The first numerator is $$25 x^{2}-40 x y+16 y^{2}$$. We need to see if we can break this expression down into simpler multiplications (factors). This looks like a special pattern called a "perfect square trinomial."
A perfect square trinomial has the form $$(A - B)^2 = A^2 - 2AB + B^2$$.
Let's compare our expression to this pattern:
- The first term is $$25x^2$$, which is $$(5x)^2$$. So, $$A = 5x$$.
- The last term is $$16y^2$$, which is $$(4y)^2$$. So, $$B = 4y$$.
- Now let's check the middle term: $$-2AB = -2(5x)(4y) = -40xy$$. This matches our expression!
So, we can factor $$25 x^{2}-40 x y+16 y^{2}$$ as $$(5x - 4y)^2$$.

**step3** Factoring the Denominator of the First Expression

The first denominator is $$x^{2} y^{4}$$. This expression is already in its simplest factored form because it's just variables raised to powers. We can think of it as $$x \cdot x \cdot y \cdot y \cdot y \cdot y$$.
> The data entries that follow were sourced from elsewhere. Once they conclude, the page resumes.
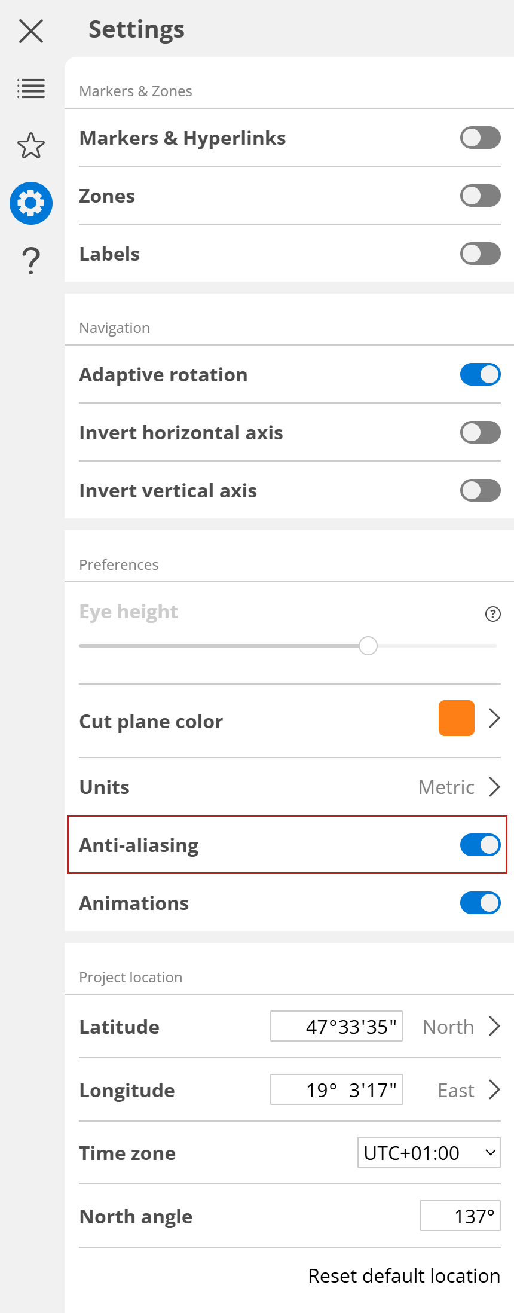This screenshot has width=514, height=1313.
Task: Click the orange Cut plane color swatch
Action: click(x=455, y=718)
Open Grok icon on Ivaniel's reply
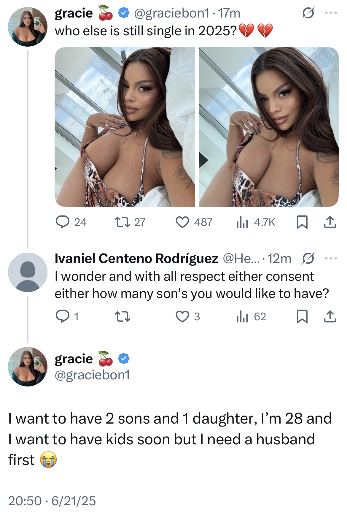This screenshot has width=347, height=515. [308, 258]
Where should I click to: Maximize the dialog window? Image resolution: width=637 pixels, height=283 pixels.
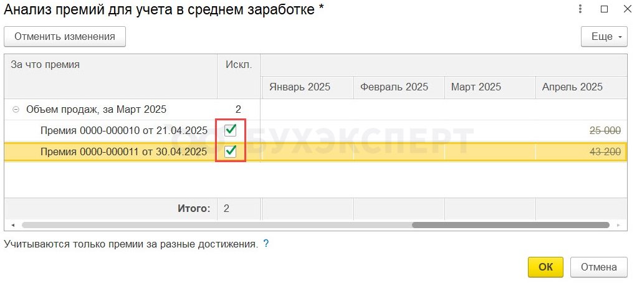(x=604, y=9)
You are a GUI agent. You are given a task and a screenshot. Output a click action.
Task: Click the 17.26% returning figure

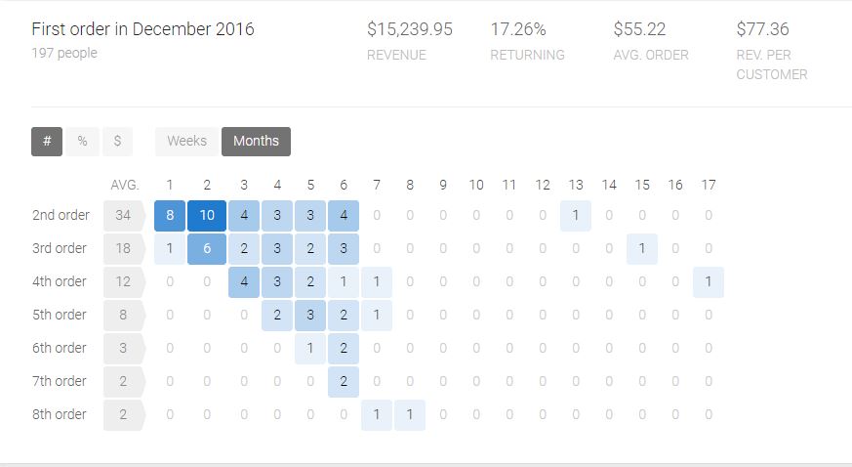[x=518, y=29]
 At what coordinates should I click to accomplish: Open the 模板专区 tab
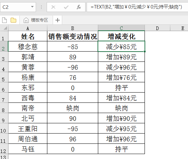(36, 20)
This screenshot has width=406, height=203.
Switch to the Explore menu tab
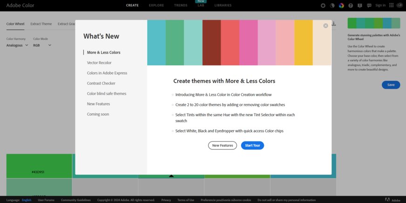[156, 5]
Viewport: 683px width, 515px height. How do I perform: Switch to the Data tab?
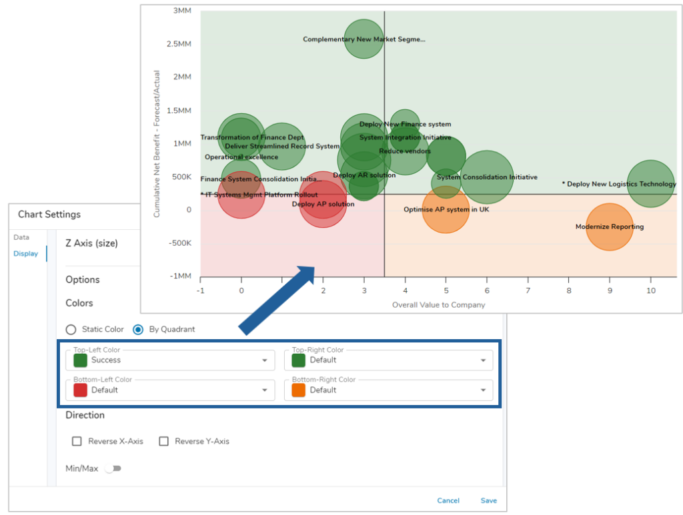(x=21, y=237)
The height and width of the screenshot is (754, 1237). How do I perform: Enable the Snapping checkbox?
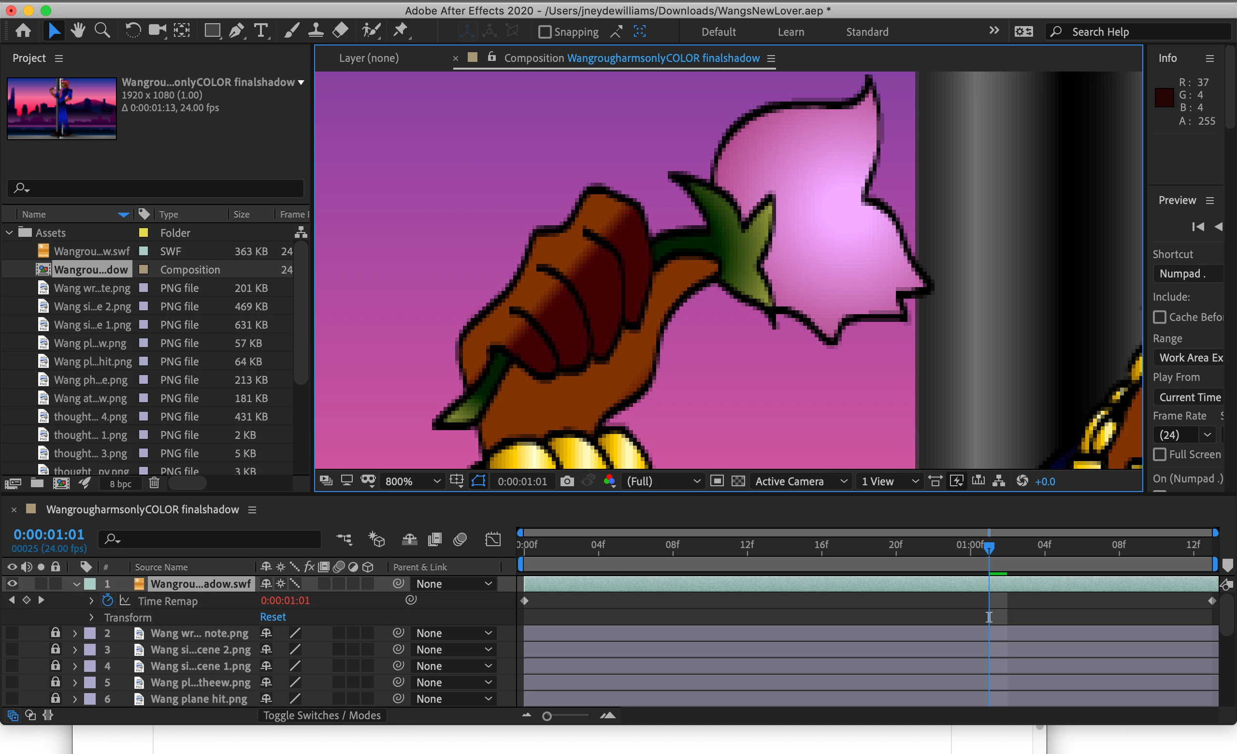click(x=544, y=32)
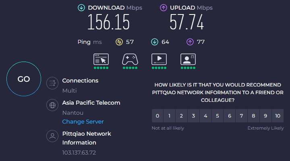The image size is (290, 161).
Task: Click the globe server icon
Action: 52,105
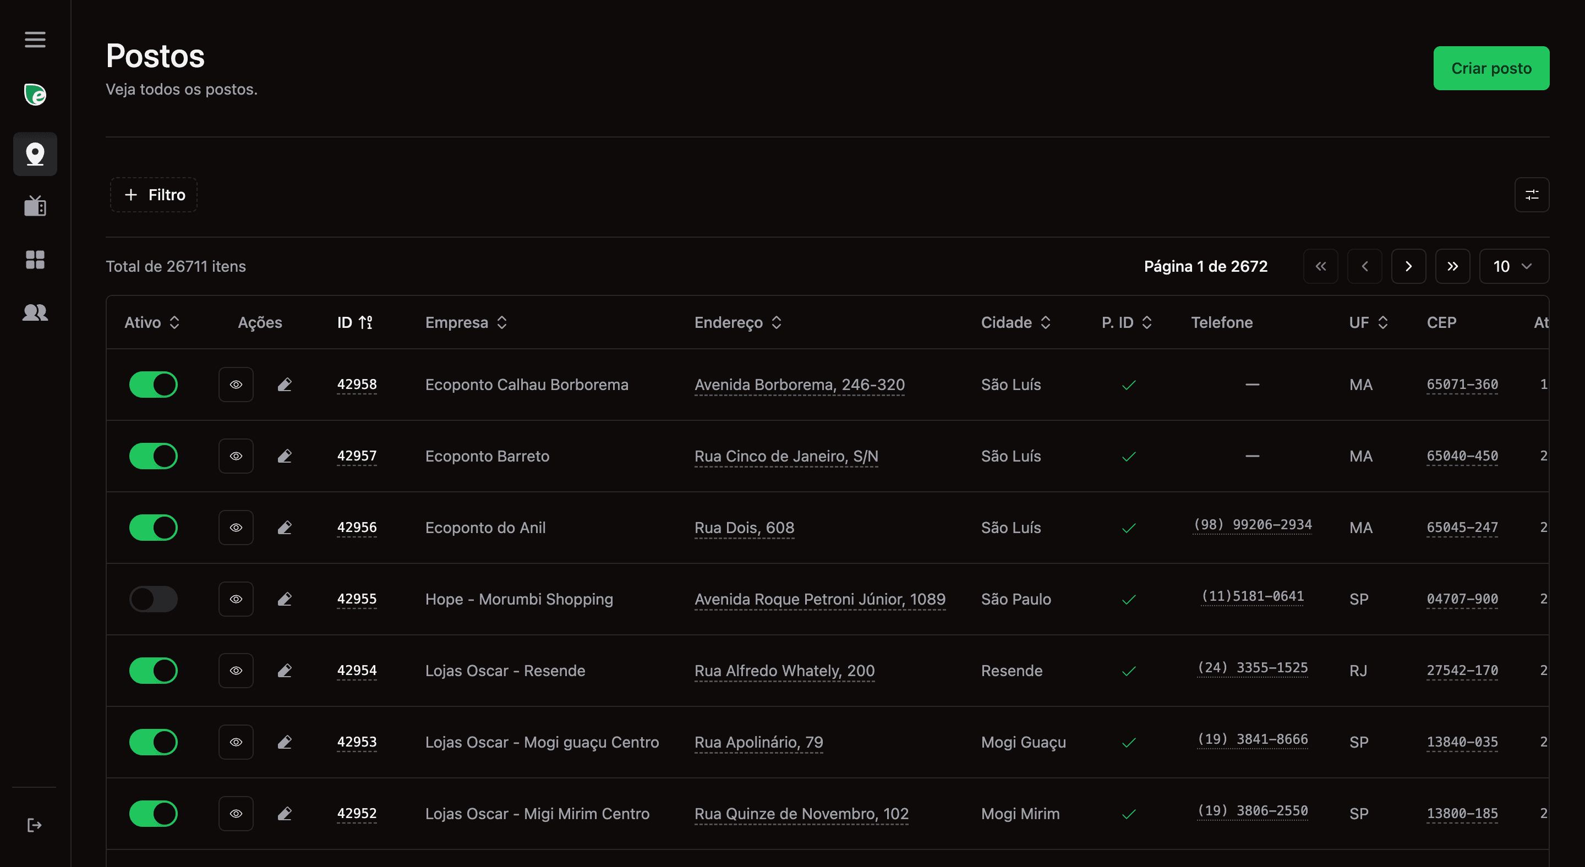The width and height of the screenshot is (1585, 867).
Task: Add a new Filtro
Action: (154, 195)

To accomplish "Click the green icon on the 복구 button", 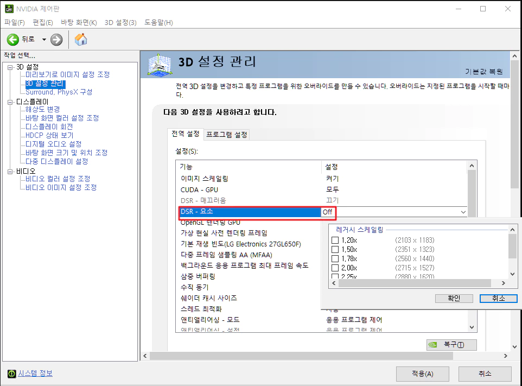I will (x=434, y=345).
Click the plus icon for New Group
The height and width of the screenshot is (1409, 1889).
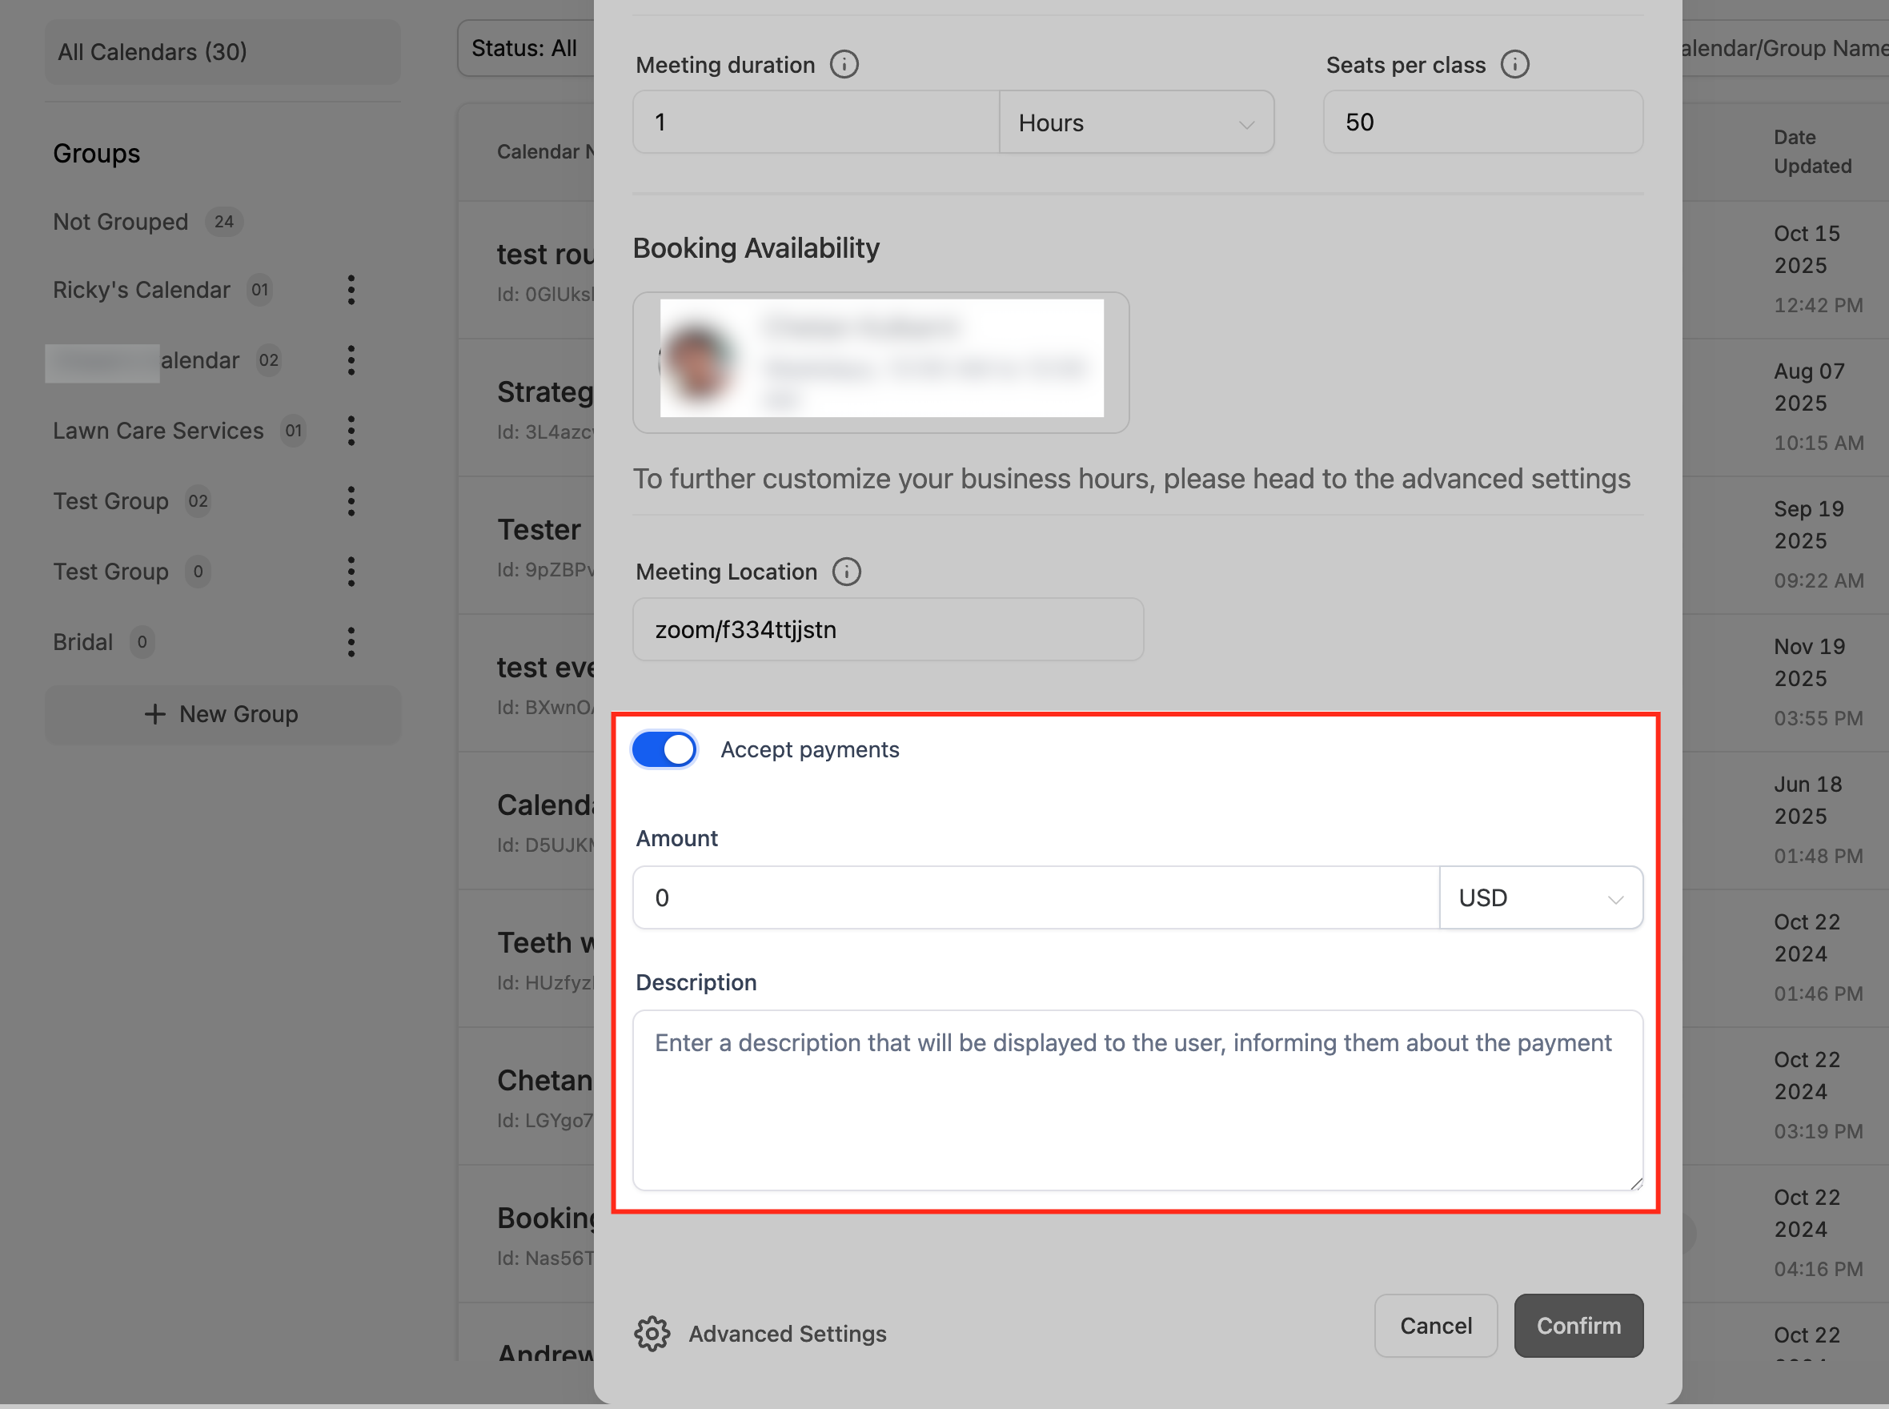(x=154, y=714)
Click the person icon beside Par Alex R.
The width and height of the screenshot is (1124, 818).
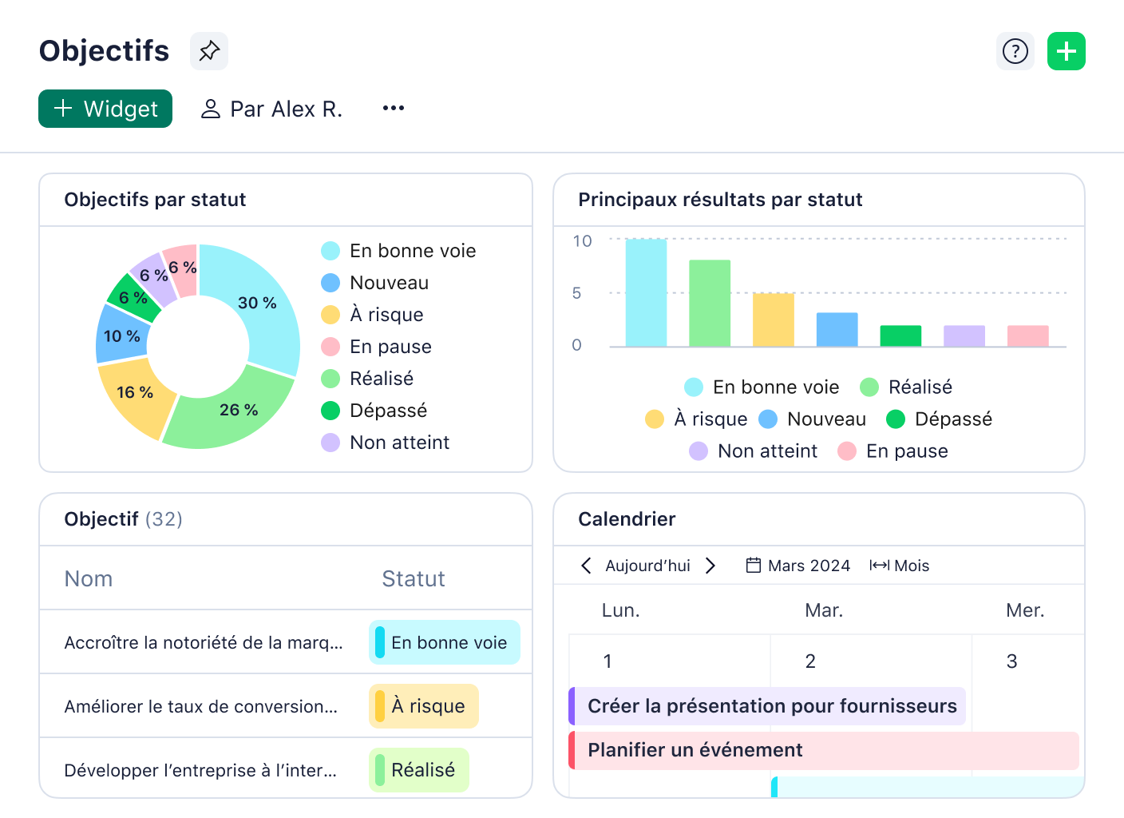pos(210,109)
**step4** Factoring the Numerator of the Second Expression

The second numerator is $$x y^{4}$$. Similar to the first denominator, this expression is already in its simplest factored form, as it's just variables raised to powers. We can think of it as $$x \cdot y \cdot y \cdot y \cdot y$$.

**step5** Factoring the Denominator of the Second Expression

The second denominator is $$25 x^{2}-16 y^{2}$$. This expression also fits a special pattern called the "difference of two squares."
The pattern is $$(A - B)(A + B) = A^2 - B^2$$.
Let's compare our expression to this pattern:
- The first term is $$25x^2$$, which is $$(5x)^2$$. So, $$A = 5x$$.
- The second term is $$16y^2$$, which is $$(4y)^2$$. So, $$B = 4y$$.
Therefore, we can factor $$25 x^{2}-16 y^{2}$$ as $$(5x - 4y)(5x + 4y)$$.

**step6** Rewriting the Problem with Factored Expressions

Now we substitute all the factored forms back into the original problem:
Original problem:
$$\frac{25 x^{2}-40 x y+16 y^{2}}{x^{2} y^{4}} \cdot \frac{x y^{4}}{25 x^{2}-16 y^{2}}$$
After factoring each part, the problem becomes:
$$\frac{(5x - 4y)^2}{x^{2} y^{4}} \cdot \frac{x y^{4}}{(5x - 4y)(5x + 4y)}$$

**step7** Multiplying the Fractions

To multiply fractions, we multiply the numerators together and the denominators together. This combines all terms into one large fraction:
$$\frac{(5x - 4y)^2 \cdot x y^{4}}{x^{2} y^{4} \cdot (5x - 4y)(5x + 4y)}$$
Now, we can rearrange the terms in the denominator to group like factors together:
$$\frac{(5x - 4y)^2 \cdot x y^{4}}{x^{2} y^{4} (5x - 4y)(5x + 4y)}$$
We can also write $$(5x - 4y)^2$$ as $$(5x - 4y)(5x - 4y)$$, and $$x^2$$ as $$x \cdot x$$:
$$\frac{(5x - 4y)(5x - 4y) \cdot x y^{4}}{x \cdot x \cdot y^{4} \cdot (5x - 4y)(5x + 4y)}$$

**step8** Simplifying by Canceling Common Factors

Now, we look for common factors in the numerator (top) and the denominator (bottom) that can be canceled out. When a factor appears on both the top and bottom, we can remove it because dividing a number by itself gives 1.
- We have $$(5x - 4y)$$ in the numerator and $$(5x - 4y)$$ in the denominator. We can cancel one of these from the top and one from the bottom.
- We have $$x$$ in the numerator and $$x \cdot x$$ in the denominator. We can cancel one $$x$$ from the top and one $$x$$ from the bottom, leaving one $$x$$ in the denominator.
- We have $$y^4$$ in the numerator and $$y^4$$ in the denominator. We can cancel both of these.
Let's show the cancellation:
$$\frac{\cancel{(5x - 4y)}(5x - 4y) \cdot \cancel{x} \cancel{y^{4}}}{\cancel{x} x \cancel{y^{4}} \cdot \cancel{(5x - 4y)}(5x + 4y)}$$
After canceling, the remaining terms are:
In the numerator: $$(5x - 4y)$$
In the denominator: $$x(5x + 4y)$$

**step9** Writing the Final Simplified Result

After all the cancellations, the simplified expression is:
$$\frac{5x - 4y}{x(5x + 4y)}$$
This expression cannot be simplified further.